**Problem details**
Begin at the line below that has "Task: Show document postings (Дт/Кт icon)" and stop after the line that has "Click left handle of horizontal zoom slider". Please restate only those lines, word for word.

**Dataset records**
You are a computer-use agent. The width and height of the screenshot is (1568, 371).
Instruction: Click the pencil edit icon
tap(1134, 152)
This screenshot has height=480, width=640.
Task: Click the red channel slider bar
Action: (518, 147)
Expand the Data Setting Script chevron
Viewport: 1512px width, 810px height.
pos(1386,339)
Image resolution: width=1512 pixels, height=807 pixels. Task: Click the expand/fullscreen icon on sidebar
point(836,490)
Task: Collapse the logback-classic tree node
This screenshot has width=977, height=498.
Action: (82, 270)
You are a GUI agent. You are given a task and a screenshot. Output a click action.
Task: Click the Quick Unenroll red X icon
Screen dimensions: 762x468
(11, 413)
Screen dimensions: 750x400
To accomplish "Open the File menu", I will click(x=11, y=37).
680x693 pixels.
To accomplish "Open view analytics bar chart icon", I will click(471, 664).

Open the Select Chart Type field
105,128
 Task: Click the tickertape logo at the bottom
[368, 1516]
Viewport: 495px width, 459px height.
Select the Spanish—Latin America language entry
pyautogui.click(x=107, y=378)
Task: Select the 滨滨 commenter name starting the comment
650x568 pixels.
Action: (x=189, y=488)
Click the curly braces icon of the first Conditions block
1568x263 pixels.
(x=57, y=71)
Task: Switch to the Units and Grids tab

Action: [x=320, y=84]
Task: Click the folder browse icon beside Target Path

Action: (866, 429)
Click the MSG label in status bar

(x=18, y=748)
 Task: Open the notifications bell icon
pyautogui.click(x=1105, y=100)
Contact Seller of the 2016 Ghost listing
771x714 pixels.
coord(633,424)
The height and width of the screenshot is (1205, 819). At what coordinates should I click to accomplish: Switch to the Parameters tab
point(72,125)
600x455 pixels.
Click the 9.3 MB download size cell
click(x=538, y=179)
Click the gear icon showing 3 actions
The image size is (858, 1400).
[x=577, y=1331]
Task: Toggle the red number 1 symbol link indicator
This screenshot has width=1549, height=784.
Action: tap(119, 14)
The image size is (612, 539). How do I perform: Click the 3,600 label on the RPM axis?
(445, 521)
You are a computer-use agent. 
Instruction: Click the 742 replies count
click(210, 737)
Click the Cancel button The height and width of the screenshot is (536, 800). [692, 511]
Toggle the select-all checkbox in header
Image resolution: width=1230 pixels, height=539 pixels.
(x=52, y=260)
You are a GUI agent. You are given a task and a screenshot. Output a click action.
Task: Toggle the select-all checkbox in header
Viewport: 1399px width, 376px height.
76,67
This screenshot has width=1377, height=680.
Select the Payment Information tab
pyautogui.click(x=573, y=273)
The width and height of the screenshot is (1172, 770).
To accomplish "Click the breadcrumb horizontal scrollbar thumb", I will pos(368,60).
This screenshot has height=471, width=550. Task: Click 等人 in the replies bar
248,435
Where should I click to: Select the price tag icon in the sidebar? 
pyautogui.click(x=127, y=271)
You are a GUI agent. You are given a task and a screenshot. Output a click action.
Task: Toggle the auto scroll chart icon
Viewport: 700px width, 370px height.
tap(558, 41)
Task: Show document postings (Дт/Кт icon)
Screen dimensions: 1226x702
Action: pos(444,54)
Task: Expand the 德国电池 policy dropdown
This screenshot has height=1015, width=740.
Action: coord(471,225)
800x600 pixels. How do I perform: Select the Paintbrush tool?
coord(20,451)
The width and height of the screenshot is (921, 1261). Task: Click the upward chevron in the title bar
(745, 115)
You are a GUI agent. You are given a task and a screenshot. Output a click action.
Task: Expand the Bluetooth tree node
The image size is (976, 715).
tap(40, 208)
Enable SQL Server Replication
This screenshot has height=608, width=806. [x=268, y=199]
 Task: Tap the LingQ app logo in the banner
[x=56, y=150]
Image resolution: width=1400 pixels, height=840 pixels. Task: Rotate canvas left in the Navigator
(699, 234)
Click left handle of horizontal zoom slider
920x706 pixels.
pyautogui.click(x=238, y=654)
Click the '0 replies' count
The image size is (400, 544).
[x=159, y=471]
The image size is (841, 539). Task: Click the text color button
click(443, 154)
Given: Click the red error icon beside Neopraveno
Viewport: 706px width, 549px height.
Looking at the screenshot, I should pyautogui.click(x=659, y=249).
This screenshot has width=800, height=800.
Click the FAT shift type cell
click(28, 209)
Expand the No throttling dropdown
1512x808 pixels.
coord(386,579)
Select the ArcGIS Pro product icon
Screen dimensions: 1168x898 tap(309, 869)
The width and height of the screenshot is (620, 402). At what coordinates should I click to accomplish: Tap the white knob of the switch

**Output of the task**
Task: Show document postings (Дт/Кт icon)
Screen dimensions: 1226x702
Action: pos(444,54)
Task: Expand the 德国电池 policy dropdown
This screenshot has height=1015, width=740.
Action: coord(471,225)
800x600 pixels. How do I perform: Select the Paintbrush tool?
coord(20,451)
The width and height of the screenshot is (921, 1261). Task: Click the upward chevron in the title bar
(745, 115)
You are a GUI agent. You are given a task and a screenshot. Output a click action.
Task: Expand the Bluetooth tree node
The image size is (976, 715).
tap(40, 208)
Enable SQL Server Replication
This screenshot has height=608, width=806. [x=268, y=199]
 Task: Tap the LingQ app logo in the banner
[x=56, y=150]
Image resolution: width=1400 pixels, height=840 pixels. Task: Rotate canvas left in the Navigator
(699, 234)
Click left handle of horizontal zoom slider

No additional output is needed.